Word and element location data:
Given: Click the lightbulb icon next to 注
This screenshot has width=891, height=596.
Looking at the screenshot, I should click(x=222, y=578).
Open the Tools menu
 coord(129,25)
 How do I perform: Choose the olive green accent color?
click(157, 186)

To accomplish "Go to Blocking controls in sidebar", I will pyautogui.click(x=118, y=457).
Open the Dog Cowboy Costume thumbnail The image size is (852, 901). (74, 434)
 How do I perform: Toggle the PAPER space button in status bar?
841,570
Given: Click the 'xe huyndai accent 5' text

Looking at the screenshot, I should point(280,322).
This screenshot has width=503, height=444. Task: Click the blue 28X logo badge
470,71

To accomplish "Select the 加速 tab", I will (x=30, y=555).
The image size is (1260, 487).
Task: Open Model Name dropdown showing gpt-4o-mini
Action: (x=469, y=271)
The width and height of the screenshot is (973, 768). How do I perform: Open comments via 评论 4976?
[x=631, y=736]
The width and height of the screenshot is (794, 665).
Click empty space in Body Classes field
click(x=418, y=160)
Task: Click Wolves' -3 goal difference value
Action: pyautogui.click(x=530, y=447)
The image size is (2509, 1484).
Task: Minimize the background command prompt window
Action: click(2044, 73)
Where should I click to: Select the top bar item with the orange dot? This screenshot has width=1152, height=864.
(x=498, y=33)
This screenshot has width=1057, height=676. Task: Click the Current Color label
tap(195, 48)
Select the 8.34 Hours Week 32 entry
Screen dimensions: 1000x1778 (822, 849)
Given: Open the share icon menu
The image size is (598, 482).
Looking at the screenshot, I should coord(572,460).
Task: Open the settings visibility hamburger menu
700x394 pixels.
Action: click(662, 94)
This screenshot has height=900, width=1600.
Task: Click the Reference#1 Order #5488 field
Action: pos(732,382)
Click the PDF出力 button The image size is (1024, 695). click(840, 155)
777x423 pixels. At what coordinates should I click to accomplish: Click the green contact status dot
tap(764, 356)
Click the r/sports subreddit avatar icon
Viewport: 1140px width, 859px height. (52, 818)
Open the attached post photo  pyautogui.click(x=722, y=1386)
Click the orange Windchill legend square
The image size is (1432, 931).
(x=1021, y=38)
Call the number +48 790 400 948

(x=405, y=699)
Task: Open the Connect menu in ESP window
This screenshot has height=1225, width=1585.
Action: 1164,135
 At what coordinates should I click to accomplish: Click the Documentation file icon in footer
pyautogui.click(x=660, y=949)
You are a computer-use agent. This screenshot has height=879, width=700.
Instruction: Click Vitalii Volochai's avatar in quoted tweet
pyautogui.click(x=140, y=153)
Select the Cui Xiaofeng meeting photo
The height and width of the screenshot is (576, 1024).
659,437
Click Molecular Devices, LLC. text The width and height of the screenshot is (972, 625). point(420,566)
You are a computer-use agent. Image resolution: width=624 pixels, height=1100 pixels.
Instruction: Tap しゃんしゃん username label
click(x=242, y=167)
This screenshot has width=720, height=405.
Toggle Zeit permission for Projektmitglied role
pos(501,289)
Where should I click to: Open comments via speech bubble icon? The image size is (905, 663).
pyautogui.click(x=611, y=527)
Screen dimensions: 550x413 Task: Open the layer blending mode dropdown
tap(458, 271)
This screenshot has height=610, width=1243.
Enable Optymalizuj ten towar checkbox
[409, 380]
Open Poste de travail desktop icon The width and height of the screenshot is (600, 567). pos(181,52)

## Given problem
Write out every line of the data above word for word.

## Solution
Given: Click the lightbulb icon next to 注
This screenshot has width=891, height=596.
Looking at the screenshot, I should click(x=222, y=578).
Open the Tools menu
 coord(129,25)
 How do I perform: Choose the olive green accent color?
click(157, 186)

To accomplish "Go to Blocking controls in sidebar", I will pyautogui.click(x=118, y=457).
Open the Dog Cowboy Costume thumbnail The image size is (852, 901). (74, 434)
 How do I perform: Toggle the PAPER space button in status bar?
841,570
Given: Click the 'xe huyndai accent 5' text

Looking at the screenshot, I should point(280,322).
This screenshot has width=503, height=444. Task: Click the blue 28X logo badge
470,71

To accomplish "Select the 加速 tab", I will (x=30, y=555).
The image size is (1260, 487).
Task: Open Model Name dropdown showing gpt-4o-mini
Action: (x=469, y=271)
The width and height of the screenshot is (973, 768). How do I perform: Open comments via 评论 4976?
[x=631, y=736]
The width and height of the screenshot is (794, 665).
Click empty space in Body Classes field
click(x=418, y=160)
Task: Click Wolves' -3 goal difference value
Action: pyautogui.click(x=530, y=447)
The image size is (2509, 1484).
Task: Minimize the background command prompt window
Action: click(2044, 73)
Where should I click to: Select the top bar item with the orange dot? This screenshot has width=1152, height=864.
(x=498, y=33)
This screenshot has width=1057, height=676. Task: Click the Current Color label
tap(195, 48)
Select the 8.34 Hours Week 32 entry
Screen dimensions: 1000x1778 (822, 849)
Given: Open the share icon menu
The image size is (598, 482).
Looking at the screenshot, I should coord(572,460).
Task: Open the settings visibility hamburger menu
700x394 pixels.
Action: click(662, 94)
This screenshot has height=900, width=1600.
Task: Click the Reference#1 Order #5488 field
Action: pos(732,382)
Click the PDF出力 button The image size is (1024, 695). click(840, 155)
777x423 pixels. At what coordinates should I click to accomplish: Click the green contact status dot
tap(764, 356)
Click the r/sports subreddit avatar icon
Viewport: 1140px width, 859px height. (52, 818)
Open the attached post photo  pyautogui.click(x=722, y=1386)
Click the orange Windchill legend square
The image size is (1432, 931).
(x=1021, y=38)
Call the number +48 790 400 948

(x=405, y=699)
Task: Open the Connect menu in ESP window
This screenshot has height=1225, width=1585.
Action: 1164,135
 At what coordinates should I click to accomplish: Click the Documentation file icon in footer
pyautogui.click(x=660, y=949)
You are a computer-use agent. This screenshot has height=879, width=700.
Instruction: Click Vitalii Volochai's avatar in quoted tweet
pyautogui.click(x=140, y=153)
Select the Cui Xiaofeng meeting photo
The height and width of the screenshot is (576, 1024).
659,437
Click Molecular Devices, LLC. text The width and height of the screenshot is (972, 625). point(420,566)
You are a computer-use agent. Image resolution: width=624 pixels, height=1100 pixels.
Instruction: Tap しゃんしゃん username label
click(x=242, y=167)
This screenshot has width=720, height=405.
Toggle Zeit permission for Projektmitglied role
pos(501,289)
Where should I click to: Open comments via speech bubble icon? The image size is (905, 663).
pyautogui.click(x=611, y=527)
Screen dimensions: 550x413 Task: Open the layer blending mode dropdown
tap(458, 271)
This screenshot has height=610, width=1243.
Enable Optymalizuj ten towar checkbox
[409, 380]
Open Poste de travail desktop icon The width and height of the screenshot is (600, 567). pos(181,52)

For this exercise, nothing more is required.